“Oh sorry. I am here, I was just admiring the paintings and that one.” She pointed to the small one in the corner. “That, is an excellent likeness.”
“Ah yes, the painting of the courtyard? Yes, his Grace did that one, he is a very talented artist.”
“He never said so!”
“Prince Theodore has many talents, he also plays the piano and sings beautifully.”
“My! I am impressed. I am surprised that I have never heard him play! I-I suppose he would have to play by ear now.”
“He rarely used music anyway.”
“My goodness, I should love to hear him play.”
“Yes, he is very accomplished. He is an excellent horse rider and his archery is second to none. Hence, loosing his sight means that he cannot do some of these things any longer. Here now, if you will step outside, I will take the horse and trap.”
“Ah, thank you Mr Howard.”
Mr Howard helped Bonnie into her seat as she smoothed her grey dress underneath her so not to crease it.
“You seem to manage him well you know. He does take some getting used to. You must never take anything Prince Theodore says to heart.”

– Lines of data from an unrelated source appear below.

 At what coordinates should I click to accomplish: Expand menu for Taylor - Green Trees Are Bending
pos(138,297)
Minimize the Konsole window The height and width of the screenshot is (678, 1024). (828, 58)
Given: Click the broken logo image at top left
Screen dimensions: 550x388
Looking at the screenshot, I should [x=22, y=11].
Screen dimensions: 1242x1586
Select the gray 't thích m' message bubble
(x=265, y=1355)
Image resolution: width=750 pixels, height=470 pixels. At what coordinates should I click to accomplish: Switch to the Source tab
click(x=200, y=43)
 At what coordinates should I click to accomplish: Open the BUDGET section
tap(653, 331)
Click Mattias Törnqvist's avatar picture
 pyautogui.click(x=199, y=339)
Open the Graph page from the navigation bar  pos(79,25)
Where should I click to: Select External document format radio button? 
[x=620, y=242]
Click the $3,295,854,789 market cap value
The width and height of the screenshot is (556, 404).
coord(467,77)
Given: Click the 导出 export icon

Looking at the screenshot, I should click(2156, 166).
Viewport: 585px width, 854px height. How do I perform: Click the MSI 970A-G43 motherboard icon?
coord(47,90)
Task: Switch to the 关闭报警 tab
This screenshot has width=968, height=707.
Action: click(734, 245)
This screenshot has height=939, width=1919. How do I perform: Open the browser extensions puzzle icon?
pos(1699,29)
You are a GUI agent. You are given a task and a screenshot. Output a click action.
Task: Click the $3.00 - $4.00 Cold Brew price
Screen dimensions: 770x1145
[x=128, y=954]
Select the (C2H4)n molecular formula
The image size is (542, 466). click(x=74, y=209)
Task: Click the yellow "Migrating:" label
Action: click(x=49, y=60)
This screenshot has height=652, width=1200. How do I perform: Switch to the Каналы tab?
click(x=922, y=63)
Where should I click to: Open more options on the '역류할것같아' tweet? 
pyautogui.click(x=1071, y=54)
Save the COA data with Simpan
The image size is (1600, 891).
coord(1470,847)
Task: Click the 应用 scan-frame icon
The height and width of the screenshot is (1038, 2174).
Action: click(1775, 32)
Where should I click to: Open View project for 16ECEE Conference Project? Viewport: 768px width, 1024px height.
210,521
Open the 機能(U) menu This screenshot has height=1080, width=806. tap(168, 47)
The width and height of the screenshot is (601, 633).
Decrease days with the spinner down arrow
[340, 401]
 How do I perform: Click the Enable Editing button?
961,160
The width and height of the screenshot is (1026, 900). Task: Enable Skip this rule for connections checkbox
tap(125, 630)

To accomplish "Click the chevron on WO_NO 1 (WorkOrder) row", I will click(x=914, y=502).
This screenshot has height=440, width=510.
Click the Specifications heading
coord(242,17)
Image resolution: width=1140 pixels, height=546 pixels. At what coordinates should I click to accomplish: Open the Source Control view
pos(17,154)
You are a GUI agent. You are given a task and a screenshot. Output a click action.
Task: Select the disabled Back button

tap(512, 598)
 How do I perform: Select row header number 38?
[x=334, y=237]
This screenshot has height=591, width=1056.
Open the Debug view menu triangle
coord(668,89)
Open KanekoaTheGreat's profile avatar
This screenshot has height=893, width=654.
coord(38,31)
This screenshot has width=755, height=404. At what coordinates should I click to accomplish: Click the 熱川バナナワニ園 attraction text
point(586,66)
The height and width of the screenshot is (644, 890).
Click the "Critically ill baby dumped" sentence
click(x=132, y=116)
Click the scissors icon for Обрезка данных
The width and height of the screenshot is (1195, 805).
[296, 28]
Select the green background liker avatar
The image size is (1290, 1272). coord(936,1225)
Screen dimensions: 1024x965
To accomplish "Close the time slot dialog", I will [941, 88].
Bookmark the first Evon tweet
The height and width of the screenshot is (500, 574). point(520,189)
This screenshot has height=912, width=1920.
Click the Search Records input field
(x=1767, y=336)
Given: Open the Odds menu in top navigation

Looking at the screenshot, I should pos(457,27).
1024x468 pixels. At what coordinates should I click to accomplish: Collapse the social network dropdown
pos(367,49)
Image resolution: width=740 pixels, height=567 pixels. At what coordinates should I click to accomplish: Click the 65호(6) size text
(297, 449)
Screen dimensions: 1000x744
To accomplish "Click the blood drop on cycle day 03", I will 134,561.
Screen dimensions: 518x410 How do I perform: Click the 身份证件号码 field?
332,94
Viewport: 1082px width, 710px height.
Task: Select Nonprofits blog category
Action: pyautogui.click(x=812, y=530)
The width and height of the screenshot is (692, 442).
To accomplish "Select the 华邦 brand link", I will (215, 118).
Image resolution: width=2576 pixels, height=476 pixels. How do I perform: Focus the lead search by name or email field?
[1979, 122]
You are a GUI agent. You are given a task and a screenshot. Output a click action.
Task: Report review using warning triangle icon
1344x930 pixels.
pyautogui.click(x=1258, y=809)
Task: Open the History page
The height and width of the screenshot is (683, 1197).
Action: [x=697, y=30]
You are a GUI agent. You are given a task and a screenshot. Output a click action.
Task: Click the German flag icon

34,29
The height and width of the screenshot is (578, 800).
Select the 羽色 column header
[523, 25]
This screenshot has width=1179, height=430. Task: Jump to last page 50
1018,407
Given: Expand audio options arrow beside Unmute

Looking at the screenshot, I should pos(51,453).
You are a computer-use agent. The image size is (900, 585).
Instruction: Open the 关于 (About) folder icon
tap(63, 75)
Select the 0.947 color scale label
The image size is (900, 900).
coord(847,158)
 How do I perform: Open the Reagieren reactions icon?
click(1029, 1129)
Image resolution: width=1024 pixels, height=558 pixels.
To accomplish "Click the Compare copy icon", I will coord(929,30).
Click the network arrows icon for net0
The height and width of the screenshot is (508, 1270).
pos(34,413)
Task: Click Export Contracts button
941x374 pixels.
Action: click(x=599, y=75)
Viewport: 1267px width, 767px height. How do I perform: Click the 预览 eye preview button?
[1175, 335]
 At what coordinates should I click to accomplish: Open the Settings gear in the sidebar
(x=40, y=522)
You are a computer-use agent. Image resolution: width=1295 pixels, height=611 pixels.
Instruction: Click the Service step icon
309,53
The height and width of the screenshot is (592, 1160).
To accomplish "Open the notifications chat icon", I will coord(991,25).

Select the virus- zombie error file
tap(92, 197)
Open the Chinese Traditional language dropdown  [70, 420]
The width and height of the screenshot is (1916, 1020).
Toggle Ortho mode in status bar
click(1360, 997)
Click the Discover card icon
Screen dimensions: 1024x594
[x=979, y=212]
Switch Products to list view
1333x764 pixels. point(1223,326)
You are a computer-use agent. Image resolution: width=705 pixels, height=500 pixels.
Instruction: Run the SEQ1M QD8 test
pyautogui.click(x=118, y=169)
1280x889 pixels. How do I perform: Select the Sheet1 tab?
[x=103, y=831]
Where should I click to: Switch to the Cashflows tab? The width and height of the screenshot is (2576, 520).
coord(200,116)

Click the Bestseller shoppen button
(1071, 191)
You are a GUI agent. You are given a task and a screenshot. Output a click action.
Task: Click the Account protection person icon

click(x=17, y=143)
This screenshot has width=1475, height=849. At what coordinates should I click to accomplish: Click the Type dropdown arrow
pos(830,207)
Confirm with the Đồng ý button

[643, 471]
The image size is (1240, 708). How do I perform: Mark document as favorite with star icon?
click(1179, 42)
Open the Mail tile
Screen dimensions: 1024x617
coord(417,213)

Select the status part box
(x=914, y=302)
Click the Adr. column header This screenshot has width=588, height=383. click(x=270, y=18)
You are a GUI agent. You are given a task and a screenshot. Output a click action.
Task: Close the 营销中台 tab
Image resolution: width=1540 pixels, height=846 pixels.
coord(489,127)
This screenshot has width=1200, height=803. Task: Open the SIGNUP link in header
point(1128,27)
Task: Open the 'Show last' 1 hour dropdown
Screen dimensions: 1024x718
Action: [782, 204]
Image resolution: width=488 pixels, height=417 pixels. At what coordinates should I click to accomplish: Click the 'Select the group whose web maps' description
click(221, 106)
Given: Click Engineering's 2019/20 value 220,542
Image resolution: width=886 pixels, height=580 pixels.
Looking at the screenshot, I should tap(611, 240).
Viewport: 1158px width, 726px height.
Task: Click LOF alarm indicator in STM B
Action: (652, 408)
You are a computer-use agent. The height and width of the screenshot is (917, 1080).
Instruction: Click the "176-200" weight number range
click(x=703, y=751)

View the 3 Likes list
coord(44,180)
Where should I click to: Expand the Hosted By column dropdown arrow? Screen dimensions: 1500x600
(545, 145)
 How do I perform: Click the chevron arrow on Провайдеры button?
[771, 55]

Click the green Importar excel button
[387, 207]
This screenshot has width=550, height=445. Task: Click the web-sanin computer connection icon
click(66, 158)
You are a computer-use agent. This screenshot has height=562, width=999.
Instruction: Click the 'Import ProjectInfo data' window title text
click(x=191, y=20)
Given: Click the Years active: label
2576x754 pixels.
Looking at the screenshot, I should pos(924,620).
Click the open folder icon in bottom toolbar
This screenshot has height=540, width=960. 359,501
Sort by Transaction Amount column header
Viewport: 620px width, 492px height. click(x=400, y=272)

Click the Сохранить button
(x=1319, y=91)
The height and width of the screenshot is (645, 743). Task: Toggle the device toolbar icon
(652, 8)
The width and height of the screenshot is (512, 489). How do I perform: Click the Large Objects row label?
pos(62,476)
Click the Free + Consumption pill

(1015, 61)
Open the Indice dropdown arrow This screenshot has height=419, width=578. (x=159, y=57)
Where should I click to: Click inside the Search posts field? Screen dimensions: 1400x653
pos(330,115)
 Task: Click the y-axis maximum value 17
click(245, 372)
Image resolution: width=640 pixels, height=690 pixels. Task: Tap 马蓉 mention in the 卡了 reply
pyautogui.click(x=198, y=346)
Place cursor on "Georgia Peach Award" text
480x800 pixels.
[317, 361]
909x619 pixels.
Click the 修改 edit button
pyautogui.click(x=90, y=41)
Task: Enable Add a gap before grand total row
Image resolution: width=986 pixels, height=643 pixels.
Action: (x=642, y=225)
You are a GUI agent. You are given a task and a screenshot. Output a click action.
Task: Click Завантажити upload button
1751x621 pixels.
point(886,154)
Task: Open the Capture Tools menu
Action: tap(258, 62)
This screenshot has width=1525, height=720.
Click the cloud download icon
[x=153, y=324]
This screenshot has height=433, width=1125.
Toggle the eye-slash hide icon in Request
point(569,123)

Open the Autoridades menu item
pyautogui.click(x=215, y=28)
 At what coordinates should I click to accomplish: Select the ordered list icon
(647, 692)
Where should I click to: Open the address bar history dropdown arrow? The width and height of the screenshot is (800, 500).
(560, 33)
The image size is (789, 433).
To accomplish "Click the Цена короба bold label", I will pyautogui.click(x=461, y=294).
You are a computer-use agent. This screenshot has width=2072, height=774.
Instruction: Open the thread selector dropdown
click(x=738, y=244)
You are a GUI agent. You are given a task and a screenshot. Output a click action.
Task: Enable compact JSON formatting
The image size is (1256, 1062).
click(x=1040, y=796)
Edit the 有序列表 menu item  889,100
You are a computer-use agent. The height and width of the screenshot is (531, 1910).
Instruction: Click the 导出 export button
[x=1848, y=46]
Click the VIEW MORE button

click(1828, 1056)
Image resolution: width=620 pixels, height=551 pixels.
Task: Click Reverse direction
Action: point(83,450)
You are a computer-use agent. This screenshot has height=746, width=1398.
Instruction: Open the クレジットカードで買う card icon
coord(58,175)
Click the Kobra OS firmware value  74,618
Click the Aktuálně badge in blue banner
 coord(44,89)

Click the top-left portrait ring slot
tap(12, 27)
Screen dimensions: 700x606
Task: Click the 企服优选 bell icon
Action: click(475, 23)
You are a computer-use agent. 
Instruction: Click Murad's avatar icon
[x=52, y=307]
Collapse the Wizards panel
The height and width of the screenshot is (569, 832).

“No, I know. He does not mean the things that he says. But I have to admit that I thoroughly enjoy his company despite his… faults. But we all have them Mr Howard, his Grace is only human, like the rest of us.”
“You have helped him a great deal, more than you could ever know.”
“Helped him? I am aware that he is ill but..”
“Yes, there are no doubts about that Miss McGrath, but you are a friend that he has never had.”
“No, that cannot be true. He had Miss Mallis not so long ago.”
“He did, but she, pardon my saying, brought out the worst in him. Anyway, I shall say no more as it is not my place to.”
“I understand. You just go left here.” Bonnie pointed into the small village. “My it takes half the time when you go by horse and cart!”
Howard steadied the horse placing on a break, and got out to help Bonnie climb down from the carriage. Maira pulled back the curtain from inside and smiled, going to answer the door.
“And what hour do you call this, Missy?”
“My! You are late this evening.”
“I know, but do not worry, Mr Howard brought me back.”
Maira smiled and nodded.
“Thank you Mr Howard, I shall see you all again tomorrow.”
“Yes Miss McGrath. Good evening to you both.”
Maira closed the cottage door. “Is everything alright?”
“Yes.” Bonnie placed her head in her hands.
“Oh Bonnie dear, do not cry, what is the matter?”
“Mum, Prince Theodore is dying, I am sure of it!”
“There was blood upon his handkerchief when he coughed into it, he barley eats and he has little energy. He is growing weaker each day and there is nothing I can do to help him!”
“Oh darling, there, there! Do not cry pet. You are helping him, every single day.”
“I am of little use.”
“That is not true. It is clear that you bring him comfort and his family are pleased to have you there. Pray for him Bonnie and never, ever give up hope.”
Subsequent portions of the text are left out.